If you are enrolled in a Medicare Advantage plan rather than Original Medicare, the rules for surgical coverage work differently. Medicare Advantage plans must cover everything Original Medicare covers, but they set their own networks, cost-sharing amounts, and administrative requirements.
Most Medicare Advantage plans require you to use surgeons within their provider network. Going out of network typically means higher cost-sharing or no coverage at all, except in emergencies. Unlike Original Medicare — where you can see any surgeon who accepts Medicare — your choice of provider is more restricted under Medicare Advantage.
Nearly all Medicare Advantage plans also require prior authorization for inpatient hospital stays and expensive procedures, including many surgeries. Starting in 2026, plans must issue regular prior authorization decisions within seven calendar days and provide a specific reason when denying care. If your plan denies a prior authorization request, you have the right to appeal. The advantage of Medicare Advantage for surgical costs is that every plan sets an annual out-of-pocket maximum, which caps your total spending on Part A and Part B services in a given year — a protection Original Medicare does not offer.8Medicare. Compare Original Medicare and Medicare Advantage
If you have Original Medicare, a Medigap (Medicare Supplement Insurance) policy can significantly reduce what you pay out of pocket for surgery. Most Medigap plans cover the full 20% Part B coinsurance, meaning you would owe nothing beyond your deductible for the surgeon, anesthesiologist, and other professional fees. Plans K and L cover a portion — 50% and 75% of the coinsurance, respectively — rather than the full amount.14Medicare. Compare Medigap Plan Benefits
If you use a non-participating surgeon who charges more than the Medicare-approved amount, only Medigap Plans F and G cover that excess charge. All other Medigap plans leave you responsible for the difference, which makes choosing a participating surgeon even more important if you carry a different Medigap plan.14Medicare. Compare Medigap Plan Benefits
Not all surgeries require an inpatient hospital admission. Many procedures are performed on an outpatient basis — either in a hospital outpatient department or a freestanding ambulatory surgery center. When surgery is done on an outpatient basis, the facility fee is billed under Part B rather than Part A, since there is no inpatient admission.

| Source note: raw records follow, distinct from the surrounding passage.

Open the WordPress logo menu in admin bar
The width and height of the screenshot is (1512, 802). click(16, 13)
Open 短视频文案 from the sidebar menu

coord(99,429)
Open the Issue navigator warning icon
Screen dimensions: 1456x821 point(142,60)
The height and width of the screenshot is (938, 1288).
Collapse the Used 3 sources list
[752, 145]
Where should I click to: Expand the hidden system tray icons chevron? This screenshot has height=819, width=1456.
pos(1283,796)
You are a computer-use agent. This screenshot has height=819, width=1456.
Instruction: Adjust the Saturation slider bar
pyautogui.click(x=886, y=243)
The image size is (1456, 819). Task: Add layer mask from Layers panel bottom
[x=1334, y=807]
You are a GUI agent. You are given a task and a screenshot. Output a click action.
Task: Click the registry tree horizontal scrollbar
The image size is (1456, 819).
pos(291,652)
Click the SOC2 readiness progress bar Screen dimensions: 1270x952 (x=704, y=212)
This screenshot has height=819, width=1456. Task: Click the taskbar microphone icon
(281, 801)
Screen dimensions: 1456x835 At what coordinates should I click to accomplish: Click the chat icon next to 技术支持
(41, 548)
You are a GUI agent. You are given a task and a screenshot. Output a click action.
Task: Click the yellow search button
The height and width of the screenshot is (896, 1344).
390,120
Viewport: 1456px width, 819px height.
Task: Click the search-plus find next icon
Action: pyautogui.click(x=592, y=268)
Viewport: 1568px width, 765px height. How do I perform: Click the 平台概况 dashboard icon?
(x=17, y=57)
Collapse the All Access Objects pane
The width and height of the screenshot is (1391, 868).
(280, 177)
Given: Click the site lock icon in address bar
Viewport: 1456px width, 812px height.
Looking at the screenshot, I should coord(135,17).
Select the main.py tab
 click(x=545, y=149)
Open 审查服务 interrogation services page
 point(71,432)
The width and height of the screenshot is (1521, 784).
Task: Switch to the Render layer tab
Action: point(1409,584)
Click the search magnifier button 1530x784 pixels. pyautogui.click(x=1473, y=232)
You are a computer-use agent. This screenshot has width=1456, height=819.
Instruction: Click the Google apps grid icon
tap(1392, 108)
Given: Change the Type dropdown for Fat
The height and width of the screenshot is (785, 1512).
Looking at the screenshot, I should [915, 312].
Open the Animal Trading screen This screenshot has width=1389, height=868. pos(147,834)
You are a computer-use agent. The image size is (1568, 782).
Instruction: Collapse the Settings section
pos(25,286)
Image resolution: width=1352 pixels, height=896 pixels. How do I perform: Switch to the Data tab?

For outpatient surgery at a hospital, you generally pay a copayment for the facility services in addition to the 20% coinsurance on the surgeon’s professional fee. For certain costly procedures that Medicare classifies as comprehensive services — such as total knee replacements done on an outpatient basis — you pay 20% for the entire episode of care, including drugs, lab tests, and related facility services.15Medicare. Outpatient Medical and Surgical Services and Supplies
Ambulatory surgery centers often charge lower facility fees than hospital outpatient departments for the same procedure. If your surgeon offers the option of performing the procedure at an ambulatory surgery center, comparing the facility costs at both locations can help you save money. The surgeon’s professional fee under Part B remains the same regardless of where the surgery takes place.